The crying demand on the eve of Marcos martial law is the same crying demand now under the growing fascistic rule of President Noynoy Aquino. But if Marcos had his ‘smiling’ martial law, Noynoy’s virtual martial law has taken on a brand and style all its own. His penchant for tyranny manifests in his Oplan Bayanihan program whereby his military pursues a reign of terror in the countryside, trampling down in very brutal ways the people’s human rights, especially the Lumads (IPs) in whose ancestral lands foreign mining corporations are carting away our gold ores and mineral resources.

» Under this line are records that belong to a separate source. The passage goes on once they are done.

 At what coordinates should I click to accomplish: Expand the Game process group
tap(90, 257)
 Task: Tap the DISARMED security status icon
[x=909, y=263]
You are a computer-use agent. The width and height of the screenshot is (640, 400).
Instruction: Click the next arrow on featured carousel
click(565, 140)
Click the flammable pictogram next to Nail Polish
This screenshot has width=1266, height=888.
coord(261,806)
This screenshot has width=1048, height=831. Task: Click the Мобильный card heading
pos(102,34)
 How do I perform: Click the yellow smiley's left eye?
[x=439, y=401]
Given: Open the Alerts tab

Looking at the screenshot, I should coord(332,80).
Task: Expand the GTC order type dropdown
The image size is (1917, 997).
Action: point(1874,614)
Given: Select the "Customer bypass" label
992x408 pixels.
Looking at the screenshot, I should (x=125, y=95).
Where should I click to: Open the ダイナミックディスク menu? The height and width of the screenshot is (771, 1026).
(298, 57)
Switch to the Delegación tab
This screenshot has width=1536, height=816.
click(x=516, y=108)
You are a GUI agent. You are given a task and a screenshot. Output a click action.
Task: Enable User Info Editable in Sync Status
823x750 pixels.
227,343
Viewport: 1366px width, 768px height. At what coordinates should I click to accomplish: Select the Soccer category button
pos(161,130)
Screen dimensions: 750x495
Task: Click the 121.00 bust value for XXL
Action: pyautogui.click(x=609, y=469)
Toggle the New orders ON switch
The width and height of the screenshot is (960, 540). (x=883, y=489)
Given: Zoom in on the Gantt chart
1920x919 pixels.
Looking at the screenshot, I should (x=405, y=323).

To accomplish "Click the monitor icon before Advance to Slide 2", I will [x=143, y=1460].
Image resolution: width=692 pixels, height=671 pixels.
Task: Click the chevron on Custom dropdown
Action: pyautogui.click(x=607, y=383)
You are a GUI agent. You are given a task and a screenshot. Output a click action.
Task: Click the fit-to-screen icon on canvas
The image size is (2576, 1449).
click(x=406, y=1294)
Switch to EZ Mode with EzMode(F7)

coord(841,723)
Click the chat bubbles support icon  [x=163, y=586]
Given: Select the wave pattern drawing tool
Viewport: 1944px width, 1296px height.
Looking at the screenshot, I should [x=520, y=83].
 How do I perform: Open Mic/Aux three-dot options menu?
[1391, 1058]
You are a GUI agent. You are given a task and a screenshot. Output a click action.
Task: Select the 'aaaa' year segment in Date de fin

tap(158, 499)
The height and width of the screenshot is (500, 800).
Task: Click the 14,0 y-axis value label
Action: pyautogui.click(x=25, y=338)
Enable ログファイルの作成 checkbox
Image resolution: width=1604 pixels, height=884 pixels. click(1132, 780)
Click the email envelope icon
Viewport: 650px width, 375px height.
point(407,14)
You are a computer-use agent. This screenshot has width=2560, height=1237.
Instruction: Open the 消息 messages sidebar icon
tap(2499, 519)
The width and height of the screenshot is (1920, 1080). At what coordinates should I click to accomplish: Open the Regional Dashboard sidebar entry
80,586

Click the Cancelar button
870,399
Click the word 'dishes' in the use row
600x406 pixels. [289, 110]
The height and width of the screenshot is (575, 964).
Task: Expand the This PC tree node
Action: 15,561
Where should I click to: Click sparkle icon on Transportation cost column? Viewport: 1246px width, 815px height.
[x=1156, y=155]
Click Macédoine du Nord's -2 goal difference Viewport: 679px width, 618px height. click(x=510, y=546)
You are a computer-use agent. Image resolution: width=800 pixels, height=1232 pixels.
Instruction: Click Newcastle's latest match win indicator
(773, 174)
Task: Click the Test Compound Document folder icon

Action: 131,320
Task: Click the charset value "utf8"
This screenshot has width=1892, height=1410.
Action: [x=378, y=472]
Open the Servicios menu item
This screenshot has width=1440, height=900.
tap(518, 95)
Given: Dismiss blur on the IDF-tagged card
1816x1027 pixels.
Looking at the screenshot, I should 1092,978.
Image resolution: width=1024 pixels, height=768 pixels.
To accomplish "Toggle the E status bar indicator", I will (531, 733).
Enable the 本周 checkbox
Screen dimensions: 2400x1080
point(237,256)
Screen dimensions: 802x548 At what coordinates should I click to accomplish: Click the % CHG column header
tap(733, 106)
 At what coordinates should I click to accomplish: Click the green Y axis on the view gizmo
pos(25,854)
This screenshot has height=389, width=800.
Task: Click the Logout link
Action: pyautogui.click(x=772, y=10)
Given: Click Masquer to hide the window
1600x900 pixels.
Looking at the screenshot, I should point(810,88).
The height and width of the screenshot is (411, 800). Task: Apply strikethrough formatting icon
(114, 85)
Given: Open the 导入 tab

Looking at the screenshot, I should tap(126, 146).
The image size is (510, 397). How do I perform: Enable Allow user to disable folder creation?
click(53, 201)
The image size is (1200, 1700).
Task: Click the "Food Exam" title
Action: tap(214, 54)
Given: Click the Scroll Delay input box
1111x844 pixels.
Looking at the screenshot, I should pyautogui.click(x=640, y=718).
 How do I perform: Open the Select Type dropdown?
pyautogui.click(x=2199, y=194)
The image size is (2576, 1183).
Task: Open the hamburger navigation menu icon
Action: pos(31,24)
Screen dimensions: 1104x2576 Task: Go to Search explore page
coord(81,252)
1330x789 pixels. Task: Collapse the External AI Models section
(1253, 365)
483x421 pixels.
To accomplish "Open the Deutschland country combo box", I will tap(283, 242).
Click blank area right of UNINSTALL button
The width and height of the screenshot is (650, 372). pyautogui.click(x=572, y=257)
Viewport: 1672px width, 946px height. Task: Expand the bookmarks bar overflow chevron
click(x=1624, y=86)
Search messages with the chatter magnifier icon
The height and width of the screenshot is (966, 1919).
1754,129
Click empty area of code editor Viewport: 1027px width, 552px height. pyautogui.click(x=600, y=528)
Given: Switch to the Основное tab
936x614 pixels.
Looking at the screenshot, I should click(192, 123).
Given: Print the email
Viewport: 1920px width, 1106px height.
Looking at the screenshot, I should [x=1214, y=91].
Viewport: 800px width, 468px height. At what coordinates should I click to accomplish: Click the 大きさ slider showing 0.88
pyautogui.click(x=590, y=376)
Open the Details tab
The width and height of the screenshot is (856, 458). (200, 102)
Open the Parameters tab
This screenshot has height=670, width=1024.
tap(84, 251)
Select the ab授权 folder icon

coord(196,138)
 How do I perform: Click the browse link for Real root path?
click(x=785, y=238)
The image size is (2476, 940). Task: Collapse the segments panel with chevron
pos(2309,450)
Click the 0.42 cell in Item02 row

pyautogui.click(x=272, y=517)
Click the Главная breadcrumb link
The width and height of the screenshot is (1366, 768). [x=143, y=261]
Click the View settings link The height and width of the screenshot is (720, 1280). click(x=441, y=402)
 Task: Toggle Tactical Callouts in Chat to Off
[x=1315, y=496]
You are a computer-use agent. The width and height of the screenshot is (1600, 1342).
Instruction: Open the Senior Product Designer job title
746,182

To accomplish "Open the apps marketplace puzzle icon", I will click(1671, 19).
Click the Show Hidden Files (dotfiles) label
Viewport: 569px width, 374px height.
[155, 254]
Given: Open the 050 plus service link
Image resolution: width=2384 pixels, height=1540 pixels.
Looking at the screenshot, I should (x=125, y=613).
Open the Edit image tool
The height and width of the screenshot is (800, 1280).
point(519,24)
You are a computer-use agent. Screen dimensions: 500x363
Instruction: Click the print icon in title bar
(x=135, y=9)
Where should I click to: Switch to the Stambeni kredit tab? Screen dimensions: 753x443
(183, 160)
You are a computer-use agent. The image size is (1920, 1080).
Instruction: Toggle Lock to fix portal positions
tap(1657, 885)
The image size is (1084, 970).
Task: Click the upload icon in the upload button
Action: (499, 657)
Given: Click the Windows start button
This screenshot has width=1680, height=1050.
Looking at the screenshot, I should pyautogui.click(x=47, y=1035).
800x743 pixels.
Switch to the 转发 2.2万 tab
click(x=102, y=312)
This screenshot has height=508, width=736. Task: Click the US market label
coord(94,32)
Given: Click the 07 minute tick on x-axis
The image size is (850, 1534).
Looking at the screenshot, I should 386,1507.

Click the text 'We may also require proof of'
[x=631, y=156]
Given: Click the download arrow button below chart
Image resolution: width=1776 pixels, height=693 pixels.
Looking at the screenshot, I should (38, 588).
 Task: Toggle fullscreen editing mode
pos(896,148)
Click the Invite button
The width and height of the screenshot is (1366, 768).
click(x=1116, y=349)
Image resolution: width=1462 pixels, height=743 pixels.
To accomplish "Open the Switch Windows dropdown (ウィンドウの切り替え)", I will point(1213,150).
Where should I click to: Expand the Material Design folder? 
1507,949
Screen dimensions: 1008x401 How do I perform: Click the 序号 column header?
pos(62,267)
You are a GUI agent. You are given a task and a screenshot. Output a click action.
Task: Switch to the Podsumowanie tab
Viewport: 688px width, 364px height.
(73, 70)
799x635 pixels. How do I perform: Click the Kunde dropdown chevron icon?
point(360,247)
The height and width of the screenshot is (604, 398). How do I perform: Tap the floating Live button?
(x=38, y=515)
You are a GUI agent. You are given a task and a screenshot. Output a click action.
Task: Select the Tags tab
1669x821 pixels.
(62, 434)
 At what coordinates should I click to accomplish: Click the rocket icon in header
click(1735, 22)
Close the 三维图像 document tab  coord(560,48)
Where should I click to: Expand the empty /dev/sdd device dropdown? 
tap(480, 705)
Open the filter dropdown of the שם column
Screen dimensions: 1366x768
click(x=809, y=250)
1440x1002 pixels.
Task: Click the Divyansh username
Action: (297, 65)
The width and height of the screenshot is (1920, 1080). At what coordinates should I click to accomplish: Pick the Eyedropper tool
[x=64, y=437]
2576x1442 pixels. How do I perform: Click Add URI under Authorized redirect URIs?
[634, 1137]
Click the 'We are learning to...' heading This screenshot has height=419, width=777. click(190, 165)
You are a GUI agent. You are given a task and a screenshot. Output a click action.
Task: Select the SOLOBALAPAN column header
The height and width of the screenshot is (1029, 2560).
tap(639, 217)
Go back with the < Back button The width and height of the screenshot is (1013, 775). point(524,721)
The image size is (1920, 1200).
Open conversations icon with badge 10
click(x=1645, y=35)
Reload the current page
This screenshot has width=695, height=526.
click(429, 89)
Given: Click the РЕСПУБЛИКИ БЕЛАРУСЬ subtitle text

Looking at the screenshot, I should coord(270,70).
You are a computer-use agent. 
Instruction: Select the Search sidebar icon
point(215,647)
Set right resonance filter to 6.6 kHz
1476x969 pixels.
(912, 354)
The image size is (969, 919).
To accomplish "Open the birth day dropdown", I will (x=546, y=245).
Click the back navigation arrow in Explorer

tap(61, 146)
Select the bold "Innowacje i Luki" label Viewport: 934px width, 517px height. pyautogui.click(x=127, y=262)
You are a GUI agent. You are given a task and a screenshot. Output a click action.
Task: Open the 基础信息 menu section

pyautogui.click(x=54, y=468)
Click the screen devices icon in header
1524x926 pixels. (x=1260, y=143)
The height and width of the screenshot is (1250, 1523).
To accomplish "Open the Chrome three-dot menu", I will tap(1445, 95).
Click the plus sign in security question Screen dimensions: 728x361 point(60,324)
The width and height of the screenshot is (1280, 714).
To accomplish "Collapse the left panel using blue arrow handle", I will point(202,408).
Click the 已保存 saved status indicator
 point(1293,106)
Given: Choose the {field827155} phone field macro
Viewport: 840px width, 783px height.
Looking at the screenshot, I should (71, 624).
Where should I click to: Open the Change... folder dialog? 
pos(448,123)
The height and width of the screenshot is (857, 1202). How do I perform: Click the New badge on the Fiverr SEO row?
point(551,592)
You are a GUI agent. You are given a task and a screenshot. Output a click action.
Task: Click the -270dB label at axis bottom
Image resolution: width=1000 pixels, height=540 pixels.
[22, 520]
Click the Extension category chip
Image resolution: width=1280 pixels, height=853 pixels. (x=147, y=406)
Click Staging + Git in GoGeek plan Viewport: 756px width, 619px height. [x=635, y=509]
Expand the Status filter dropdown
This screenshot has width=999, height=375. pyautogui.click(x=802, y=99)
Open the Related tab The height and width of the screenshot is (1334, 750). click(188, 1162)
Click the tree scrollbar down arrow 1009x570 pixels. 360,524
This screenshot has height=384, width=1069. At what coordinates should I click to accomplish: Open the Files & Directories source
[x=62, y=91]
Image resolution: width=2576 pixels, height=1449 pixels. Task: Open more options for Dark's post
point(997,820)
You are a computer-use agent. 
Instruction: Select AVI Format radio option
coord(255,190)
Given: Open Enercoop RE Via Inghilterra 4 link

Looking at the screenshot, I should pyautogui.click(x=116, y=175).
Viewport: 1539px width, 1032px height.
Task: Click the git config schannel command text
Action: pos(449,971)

President Noynoy ‘s acts of treachery and puppetry are far worse than any other previous Presidents in our history. He has already entrusted the management of our economy to the American .imperialists, he still aims to grant them 100 % percent ownership of our national patrimony by his subtle dictation to Congress to effect a Charter Change (Chacha) toward this end.
But all these signs and symptoms of a sick society in crisis is due to the puppetry to US Imperialism of his mother President Cory who did not have a vision for a future Philippine society but only had the interests of the ruling elite at heart. We are now reaping the fruits of her “political blindness” and her refusal to push society forward to revolutionary alternatives after the EDSA event,. Instead, she pulled back society to its previous state of stark economic disparity and inequality, and reverted it to the age-old system of patronage politics,
Woe to the Filipino nation who installed her. We will long remember her for her greatest legacy – a splendid act of reverting Philippine society to its previous state of foreign bondage, poverty, backwardness and underdevelopment, bureaucratic corruption, and cultural obscurantism.